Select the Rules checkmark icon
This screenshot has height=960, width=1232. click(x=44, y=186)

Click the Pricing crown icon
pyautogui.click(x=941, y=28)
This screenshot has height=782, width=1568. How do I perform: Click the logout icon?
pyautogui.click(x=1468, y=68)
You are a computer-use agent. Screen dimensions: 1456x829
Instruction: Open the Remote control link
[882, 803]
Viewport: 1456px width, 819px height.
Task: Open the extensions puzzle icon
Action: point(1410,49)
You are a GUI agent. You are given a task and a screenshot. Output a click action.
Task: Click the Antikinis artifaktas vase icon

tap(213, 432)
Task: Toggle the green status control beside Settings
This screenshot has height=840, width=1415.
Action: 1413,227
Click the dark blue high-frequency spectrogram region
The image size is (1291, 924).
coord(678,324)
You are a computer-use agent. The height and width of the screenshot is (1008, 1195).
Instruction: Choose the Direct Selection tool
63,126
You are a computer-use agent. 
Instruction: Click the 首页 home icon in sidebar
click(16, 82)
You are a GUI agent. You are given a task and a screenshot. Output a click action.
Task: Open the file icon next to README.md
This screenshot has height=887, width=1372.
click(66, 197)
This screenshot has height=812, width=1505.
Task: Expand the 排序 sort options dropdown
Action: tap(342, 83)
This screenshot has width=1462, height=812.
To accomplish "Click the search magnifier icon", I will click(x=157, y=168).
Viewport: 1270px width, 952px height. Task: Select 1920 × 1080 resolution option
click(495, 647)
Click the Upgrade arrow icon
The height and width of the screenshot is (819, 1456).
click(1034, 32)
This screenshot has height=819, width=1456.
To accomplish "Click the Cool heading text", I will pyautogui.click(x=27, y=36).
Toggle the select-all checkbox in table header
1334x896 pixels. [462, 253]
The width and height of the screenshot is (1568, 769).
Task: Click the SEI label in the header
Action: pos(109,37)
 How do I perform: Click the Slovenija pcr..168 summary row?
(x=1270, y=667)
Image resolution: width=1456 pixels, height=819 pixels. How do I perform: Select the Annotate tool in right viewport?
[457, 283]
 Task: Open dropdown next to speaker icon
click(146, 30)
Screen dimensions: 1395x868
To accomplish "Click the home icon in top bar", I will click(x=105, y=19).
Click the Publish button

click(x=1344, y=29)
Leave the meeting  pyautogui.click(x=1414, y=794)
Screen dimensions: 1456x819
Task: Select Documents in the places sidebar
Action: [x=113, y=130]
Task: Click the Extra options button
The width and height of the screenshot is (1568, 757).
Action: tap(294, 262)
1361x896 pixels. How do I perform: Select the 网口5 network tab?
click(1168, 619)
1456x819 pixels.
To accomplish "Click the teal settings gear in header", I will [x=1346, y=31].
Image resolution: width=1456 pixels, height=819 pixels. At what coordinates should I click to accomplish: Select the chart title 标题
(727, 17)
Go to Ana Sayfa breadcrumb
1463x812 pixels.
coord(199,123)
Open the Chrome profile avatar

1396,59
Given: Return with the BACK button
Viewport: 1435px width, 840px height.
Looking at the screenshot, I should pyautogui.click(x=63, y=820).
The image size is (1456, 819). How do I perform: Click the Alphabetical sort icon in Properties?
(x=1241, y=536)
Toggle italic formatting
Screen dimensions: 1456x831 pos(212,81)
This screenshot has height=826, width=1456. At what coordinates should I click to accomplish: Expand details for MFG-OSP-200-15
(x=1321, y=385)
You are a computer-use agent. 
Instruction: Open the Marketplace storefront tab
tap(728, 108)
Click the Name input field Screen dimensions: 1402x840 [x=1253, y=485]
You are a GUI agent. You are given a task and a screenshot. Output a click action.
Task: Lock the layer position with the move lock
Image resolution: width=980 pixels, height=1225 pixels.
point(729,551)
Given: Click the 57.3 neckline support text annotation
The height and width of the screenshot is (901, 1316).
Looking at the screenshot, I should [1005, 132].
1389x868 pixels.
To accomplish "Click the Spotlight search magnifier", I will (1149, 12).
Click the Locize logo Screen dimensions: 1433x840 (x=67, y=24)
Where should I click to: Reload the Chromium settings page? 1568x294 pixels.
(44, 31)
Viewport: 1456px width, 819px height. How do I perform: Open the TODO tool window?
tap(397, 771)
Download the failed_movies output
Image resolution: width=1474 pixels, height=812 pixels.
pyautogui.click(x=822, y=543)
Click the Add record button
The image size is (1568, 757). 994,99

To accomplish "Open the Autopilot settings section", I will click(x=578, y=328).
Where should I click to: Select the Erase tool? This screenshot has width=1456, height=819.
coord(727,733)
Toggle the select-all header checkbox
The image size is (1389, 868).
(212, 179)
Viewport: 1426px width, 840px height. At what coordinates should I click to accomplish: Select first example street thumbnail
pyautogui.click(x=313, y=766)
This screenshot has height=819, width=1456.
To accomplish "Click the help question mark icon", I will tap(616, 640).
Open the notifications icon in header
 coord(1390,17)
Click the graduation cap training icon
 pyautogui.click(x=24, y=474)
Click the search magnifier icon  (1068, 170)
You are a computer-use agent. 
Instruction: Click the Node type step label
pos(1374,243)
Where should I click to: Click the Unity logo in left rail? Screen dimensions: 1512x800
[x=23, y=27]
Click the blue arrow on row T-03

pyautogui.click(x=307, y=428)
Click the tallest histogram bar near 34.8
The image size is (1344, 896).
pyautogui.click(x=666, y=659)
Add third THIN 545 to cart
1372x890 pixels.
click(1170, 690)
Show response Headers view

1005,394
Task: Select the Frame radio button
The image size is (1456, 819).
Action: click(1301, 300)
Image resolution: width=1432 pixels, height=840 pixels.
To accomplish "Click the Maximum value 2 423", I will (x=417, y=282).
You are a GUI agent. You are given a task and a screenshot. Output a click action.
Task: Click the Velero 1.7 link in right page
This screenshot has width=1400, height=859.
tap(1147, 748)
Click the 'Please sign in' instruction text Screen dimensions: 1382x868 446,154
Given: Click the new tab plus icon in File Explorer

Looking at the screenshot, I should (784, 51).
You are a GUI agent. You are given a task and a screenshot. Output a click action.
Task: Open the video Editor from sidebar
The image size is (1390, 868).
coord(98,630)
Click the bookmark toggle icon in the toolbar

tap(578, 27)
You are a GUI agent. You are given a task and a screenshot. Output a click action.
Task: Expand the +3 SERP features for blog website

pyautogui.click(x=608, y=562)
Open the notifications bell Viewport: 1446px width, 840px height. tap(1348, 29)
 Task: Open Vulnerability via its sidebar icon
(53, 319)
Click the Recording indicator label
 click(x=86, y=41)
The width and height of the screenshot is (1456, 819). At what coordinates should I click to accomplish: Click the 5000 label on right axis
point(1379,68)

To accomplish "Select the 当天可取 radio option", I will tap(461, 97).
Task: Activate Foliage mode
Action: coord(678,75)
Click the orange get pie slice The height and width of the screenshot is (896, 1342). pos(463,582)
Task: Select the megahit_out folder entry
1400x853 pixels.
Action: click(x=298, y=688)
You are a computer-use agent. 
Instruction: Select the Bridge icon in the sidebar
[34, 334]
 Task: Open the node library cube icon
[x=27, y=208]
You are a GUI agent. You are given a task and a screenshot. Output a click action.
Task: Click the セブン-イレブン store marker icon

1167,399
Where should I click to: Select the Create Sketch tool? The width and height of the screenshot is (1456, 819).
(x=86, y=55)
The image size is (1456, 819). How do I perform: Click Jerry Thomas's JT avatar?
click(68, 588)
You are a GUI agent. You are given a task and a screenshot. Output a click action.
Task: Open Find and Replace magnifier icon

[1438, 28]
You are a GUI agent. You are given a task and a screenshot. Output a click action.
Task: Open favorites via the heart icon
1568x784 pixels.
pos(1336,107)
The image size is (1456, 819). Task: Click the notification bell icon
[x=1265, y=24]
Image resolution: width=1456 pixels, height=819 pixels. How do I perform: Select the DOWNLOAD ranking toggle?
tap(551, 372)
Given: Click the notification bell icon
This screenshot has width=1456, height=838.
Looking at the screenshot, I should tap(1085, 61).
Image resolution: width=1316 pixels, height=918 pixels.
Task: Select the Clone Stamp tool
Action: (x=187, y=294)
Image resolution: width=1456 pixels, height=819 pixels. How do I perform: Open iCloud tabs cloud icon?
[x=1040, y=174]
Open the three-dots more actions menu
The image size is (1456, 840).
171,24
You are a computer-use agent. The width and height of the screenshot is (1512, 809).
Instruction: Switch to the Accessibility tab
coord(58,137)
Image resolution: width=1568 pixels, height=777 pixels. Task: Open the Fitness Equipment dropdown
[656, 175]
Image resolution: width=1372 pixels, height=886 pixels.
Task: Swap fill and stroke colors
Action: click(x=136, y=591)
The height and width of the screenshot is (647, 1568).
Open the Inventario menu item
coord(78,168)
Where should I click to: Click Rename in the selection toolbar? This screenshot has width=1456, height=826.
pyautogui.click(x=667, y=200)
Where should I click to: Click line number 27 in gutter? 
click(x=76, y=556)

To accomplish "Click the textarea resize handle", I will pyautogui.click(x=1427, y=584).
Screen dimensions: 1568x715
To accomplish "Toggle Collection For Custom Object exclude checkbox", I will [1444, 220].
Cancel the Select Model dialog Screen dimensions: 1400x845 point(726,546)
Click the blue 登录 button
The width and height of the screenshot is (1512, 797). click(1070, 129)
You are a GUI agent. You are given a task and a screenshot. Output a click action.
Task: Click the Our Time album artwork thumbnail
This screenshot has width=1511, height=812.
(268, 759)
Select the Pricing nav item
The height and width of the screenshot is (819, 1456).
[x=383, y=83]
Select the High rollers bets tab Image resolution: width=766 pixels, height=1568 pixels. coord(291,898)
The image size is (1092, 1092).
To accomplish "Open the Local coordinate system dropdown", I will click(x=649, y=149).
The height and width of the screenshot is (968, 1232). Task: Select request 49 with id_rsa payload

* * *

* [What to do]:
Copy out, exactly and alone, the lines of the entries above between the ones holding "This screenshot has height=826, width=1456." and "Task: Lock the", inclusive.

* [Answer section]:
This screenshot has height=826, width=1456. At what coordinates should I click to accomplish: Expand details for MFG-OSP-200-15
(x=1321, y=385)
You are a computer-use agent. 
Instruction: Open the Marketplace storefront tab
tap(728, 108)
Click the Name input field Screen dimensions: 1402x840 [x=1253, y=485]
You are a GUI agent. You are given a task and a screenshot. Output a click action.
Task: Lock the layer position with the move lock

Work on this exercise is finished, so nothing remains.